The triangle's perimeter is a different color than its interior pixels, and to use this image with Fastgraph, we must inscribe the triangle in a rectangular area. Our triangle is nine pixels wide at its base and five pixels high. The pixels indicated by an asterisk (*) are the triangle's perimeter, while those indicated by an x represent its interior points. We need to distinguish between these pixels because they will be different colors. The pixels shown as periods (.) are not part of the triangle itself but are transparent pixels required to make the image rectangular.

Before we can display the triangle image as a 256-color bitmap, we must specify the color value for each pixel in the bitmap. Let's suppose we want the triangle's perimeter pixels to be blue, and the interior pixels to be green. If we're using the default logical palette, blue is color 11 and green is color 12. Most Fastgraph bitmap display functions treat color 0 as transparent, so we'll set all the pixels outside the actual triangle to zero. The resulting bitmap is shown here.

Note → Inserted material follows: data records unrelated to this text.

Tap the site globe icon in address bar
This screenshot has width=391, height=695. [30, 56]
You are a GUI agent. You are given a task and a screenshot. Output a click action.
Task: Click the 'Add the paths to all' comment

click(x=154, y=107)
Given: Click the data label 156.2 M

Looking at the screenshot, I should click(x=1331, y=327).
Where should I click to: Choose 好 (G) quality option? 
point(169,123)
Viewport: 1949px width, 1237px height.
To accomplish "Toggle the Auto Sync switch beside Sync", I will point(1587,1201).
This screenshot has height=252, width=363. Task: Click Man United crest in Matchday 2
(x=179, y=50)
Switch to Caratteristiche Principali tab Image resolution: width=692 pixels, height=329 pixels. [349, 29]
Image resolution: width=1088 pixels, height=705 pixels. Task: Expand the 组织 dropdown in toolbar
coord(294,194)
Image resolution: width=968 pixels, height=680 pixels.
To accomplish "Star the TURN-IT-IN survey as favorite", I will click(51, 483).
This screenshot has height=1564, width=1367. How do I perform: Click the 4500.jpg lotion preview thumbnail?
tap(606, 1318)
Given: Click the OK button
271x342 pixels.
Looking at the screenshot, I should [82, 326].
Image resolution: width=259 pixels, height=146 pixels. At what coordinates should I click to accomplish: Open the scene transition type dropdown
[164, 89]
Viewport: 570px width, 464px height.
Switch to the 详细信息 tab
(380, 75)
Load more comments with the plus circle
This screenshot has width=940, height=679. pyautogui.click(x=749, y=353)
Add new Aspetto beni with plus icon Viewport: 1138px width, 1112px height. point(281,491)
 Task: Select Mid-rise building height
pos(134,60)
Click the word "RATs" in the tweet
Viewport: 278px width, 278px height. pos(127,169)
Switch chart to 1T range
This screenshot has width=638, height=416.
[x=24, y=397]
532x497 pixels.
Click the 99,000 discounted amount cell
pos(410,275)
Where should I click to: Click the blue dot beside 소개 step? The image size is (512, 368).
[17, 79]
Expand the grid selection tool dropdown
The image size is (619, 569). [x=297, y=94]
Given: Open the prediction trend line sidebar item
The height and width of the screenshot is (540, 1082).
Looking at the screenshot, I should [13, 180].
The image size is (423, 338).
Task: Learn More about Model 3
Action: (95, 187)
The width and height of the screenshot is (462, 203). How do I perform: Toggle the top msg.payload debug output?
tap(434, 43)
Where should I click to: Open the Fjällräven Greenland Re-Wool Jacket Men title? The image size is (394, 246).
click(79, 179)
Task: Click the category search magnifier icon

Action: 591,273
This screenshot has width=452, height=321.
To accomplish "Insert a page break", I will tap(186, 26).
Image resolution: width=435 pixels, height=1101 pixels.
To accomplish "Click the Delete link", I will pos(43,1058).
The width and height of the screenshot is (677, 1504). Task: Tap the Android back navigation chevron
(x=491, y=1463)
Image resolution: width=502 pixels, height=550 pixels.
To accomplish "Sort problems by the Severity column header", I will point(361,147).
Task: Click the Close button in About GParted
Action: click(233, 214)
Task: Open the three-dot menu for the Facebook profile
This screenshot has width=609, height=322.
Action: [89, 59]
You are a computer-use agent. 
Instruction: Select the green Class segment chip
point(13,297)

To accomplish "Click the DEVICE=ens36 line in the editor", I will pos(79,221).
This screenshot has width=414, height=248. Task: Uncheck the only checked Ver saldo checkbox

 0 0 0 0 11 0 0 0 0 0 0 0 11 12 11 0 0 0 0 0 11 12 12 12 11 0 0 0 11 12 12 12 12 12 11 0 11 11 11 11 11 11 11 11 11

Our triangle is nine pixels wide and five pixels high, for a total of 45 pixels. Because each pixel is a value between 0 and 255, we need an array of at least 45 bytes to hold the bitmap, with each byte of the array holding one pixel from the bitmap. The first element of a bitmap array represents the lower left corner of the image. The subscript progression then continues to the right until reaching the end of the first row. It then resumes at the leftmost pixel of the second row and continues to the right until the end of that row. It continues in this manner for all remaining rows. Assuming subscripts begin at zero, the subscript order for our 9x5 triangle image would thus be:

 [36] [37] [38] [39] [40] [41] [42] [43] [44] [27] [28] [29] [30] [31] [32] [33] [34] [35] [18] [19] [20] [21] [22] [23] [24] [25] [26] [9] [10] [11] [12] [13] [14] [15] [16] [17] [0] [1] [2] [3] [4] [5] [6] [7] [8]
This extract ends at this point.